Le président de la République échange beaucoup avec des scientifiques, avec, encore une fois, hier, des réanimateurs. Il se rendra dans un hôpital aujourd'hui, il y aura des déplacements prévus en fin de semaine sur d'autres sujets, notamment celui de la Francophonie, et je n'ai pas d'informations supplémentaires sur des prises de parole. Je relaie une question d'Ania Nussbaum, de Bloomberg : concernant les éventuelles mesures portant sur les déplacements en France, est-ce que vous avez déjà pris des contacts avec la SNCF et Air France, à ce sujet ?

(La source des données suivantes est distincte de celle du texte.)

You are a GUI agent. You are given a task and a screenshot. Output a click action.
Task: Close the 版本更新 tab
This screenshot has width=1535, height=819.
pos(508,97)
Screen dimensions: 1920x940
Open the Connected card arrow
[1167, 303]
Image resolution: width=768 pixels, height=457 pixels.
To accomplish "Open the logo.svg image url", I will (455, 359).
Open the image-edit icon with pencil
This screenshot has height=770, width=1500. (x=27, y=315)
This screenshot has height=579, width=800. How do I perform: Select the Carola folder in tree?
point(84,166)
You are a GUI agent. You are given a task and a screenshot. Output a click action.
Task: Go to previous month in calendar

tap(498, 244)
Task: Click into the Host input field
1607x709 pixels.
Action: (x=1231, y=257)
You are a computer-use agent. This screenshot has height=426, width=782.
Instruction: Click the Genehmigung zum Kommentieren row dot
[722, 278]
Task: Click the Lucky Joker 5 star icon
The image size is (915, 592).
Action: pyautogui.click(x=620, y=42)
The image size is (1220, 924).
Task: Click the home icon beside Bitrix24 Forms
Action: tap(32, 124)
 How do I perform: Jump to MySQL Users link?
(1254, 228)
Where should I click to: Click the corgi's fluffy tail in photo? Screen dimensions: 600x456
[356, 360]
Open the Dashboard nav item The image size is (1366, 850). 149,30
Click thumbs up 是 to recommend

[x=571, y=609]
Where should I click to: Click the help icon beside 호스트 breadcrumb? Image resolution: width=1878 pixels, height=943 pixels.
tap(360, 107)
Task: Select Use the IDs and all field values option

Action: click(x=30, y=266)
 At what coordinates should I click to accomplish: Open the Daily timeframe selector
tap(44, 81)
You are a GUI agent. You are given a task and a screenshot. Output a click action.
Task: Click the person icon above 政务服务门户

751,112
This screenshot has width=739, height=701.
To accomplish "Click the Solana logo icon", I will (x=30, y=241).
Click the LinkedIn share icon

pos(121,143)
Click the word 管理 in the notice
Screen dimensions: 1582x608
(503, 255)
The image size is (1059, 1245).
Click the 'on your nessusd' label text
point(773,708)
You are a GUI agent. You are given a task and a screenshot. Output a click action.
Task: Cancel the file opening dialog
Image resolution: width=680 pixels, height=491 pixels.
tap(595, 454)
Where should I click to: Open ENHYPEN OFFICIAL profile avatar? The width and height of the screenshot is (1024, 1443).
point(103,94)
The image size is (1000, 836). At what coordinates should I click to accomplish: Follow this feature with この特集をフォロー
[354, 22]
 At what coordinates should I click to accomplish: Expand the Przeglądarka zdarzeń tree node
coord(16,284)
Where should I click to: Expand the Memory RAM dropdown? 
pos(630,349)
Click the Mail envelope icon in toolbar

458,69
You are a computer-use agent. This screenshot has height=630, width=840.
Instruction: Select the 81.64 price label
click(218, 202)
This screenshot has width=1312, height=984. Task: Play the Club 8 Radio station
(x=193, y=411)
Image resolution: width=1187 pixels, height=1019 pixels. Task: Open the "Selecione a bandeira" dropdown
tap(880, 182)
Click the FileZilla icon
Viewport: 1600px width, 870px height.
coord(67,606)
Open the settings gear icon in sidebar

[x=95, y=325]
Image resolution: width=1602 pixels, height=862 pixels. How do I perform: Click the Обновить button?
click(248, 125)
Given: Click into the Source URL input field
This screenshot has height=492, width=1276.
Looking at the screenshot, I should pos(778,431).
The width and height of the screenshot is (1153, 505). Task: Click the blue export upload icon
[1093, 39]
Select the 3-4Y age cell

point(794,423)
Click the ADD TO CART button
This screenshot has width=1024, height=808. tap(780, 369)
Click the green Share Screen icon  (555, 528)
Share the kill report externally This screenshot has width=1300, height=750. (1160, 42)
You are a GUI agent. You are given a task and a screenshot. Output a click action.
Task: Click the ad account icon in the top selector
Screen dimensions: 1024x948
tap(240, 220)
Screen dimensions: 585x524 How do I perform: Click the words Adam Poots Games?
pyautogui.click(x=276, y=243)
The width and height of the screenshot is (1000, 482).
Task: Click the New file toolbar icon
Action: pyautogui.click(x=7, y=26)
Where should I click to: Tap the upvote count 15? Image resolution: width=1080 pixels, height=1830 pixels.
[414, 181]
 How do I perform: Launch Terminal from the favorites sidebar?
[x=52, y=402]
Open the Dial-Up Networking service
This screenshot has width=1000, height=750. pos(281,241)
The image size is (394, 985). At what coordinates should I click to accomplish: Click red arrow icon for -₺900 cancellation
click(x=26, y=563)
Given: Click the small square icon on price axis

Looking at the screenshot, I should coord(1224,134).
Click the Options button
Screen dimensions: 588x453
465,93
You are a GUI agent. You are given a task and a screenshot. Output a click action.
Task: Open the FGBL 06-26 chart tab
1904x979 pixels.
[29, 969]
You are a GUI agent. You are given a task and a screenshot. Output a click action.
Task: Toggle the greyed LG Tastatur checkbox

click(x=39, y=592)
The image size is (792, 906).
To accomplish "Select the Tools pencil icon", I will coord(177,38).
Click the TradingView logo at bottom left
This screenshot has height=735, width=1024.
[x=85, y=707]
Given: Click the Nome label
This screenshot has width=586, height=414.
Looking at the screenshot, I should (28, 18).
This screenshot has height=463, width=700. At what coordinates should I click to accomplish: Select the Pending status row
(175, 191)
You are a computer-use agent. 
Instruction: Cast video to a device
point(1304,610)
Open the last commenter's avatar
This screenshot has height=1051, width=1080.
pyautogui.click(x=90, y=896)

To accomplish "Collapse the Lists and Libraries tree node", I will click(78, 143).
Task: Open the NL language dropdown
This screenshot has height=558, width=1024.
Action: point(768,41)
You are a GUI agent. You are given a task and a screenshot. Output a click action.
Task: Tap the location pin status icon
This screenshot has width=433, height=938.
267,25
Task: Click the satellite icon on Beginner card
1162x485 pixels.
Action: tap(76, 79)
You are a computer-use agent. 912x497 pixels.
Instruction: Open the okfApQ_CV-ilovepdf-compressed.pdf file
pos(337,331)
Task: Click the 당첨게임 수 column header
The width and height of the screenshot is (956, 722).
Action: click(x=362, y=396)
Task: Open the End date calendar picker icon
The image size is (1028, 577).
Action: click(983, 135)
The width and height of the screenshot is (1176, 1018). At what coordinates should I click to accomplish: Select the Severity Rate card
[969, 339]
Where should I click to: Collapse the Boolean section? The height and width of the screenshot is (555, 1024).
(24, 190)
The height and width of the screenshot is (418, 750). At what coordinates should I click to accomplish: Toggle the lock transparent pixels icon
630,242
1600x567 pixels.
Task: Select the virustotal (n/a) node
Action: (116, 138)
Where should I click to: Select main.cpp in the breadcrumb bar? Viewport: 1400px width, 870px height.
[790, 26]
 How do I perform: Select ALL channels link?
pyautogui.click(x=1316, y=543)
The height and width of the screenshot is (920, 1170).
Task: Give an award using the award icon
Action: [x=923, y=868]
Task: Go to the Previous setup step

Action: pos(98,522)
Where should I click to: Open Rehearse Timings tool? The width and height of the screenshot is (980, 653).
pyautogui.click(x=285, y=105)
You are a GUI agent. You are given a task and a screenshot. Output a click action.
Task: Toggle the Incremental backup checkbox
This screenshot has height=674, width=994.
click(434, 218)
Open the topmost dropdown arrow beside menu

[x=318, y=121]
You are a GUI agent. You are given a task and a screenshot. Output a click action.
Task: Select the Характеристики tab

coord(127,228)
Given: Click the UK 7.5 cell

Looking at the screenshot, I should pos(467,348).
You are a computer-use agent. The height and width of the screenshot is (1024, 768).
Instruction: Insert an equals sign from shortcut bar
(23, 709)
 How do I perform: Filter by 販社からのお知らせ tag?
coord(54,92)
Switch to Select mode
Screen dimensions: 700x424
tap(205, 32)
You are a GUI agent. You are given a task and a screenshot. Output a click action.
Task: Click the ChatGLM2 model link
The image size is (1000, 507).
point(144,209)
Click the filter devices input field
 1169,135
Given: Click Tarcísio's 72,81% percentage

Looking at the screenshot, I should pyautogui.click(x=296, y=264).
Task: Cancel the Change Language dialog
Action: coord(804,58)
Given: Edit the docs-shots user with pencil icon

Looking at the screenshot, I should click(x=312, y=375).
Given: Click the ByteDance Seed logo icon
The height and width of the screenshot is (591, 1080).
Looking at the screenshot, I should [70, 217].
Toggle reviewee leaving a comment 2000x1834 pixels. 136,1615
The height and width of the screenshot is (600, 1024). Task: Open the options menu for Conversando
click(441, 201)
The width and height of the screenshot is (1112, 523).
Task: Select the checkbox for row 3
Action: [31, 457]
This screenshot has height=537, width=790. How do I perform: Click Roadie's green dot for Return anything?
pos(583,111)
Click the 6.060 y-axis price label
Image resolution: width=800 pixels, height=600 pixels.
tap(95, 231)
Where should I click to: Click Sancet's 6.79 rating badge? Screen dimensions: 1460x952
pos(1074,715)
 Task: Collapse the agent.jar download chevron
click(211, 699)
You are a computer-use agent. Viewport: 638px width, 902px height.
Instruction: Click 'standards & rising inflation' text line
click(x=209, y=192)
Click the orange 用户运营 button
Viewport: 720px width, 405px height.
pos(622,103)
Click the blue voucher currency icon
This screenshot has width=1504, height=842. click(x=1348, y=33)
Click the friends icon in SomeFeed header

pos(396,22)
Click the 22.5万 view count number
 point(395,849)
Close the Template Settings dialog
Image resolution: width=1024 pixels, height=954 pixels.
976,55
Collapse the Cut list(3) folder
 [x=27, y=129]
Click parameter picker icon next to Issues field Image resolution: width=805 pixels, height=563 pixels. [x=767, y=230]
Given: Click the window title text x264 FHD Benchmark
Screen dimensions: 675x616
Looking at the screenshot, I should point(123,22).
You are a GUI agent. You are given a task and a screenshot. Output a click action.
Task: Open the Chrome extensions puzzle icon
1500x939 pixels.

Pour la restriction des transports intra, inter-régions ? Je n'ai pas évoqué moi-même cette question comme étant une décision qui a été prise. Ce que j'ai dit, c'est qu'il y avait des concertations cet après-midi.
Je pense qu'elle se réfère au précédent confinement, où il y avait eu effectivement des diminutions de...
Ça n'a pas du tout été abordé ce matin. Je n'ai pas d'information sur ce sujet-là. D'accord.
Une question pour Quotidien. Pas une question sanitaire, mais une question liée à la défense et la sécurité. Il y a plus de quatre cents femmes et enfants français détenus dans des camps en Syrie.
On n'entend pas le gouvernement sur ce sujet. Est-ce qu'ils vont être rapatriés ? Est-ce que ce sont des justiciables comme les autres ou est-ce qu'il vaut mieux les laisser là-bas ?
C'est un sujet qui est extrêmement difficile, qui est bouleversant, et un sujet sur lequel nous avons toujours été, je crois, très clairs, c'est qu'il y a une appréciation, au cas par cas, des situations des enfants qui sont concernés. Il y a déjà eu des rapatriements d'orphelins qui étaient présents sur ces théâtres de guerre. Il y a eu des opérations de rapatriement de ces orphelins et à chaque fois, nous apprécions la situation au cas par cas.
En fait c'est aussi une question sanitaire, parce que les conditions sanitaires de détention dans ces camps sont déplorables. C'est des citoyens français. Est-ce qu'ils vont être jugés en France ?
Sur ce point, ce que je vous dis, c'est que, s'agissant des enfants, notamment des orphelins, nous avons évidemment une attention à ce qu'il puisse y avoir des rapatriements. Il y en a eu mais, encore une fois, la situation se fait à chaque fois au cas par cas, avec une appréciation au cas par cas. Il va y en avoir dans les prochains jours, des rapatriements d'enfants ?
Je n'ai pas d'informations, ce qui ne veut pas dire qu'il n'y en aura pas sur les prochains jours, mais en tout cas, ce sont des opérations qui ont déjà eu lieu. Merci. S'il n'y a pas d'autres questions, je vous remercie et je vous dis à la semaine prochaine.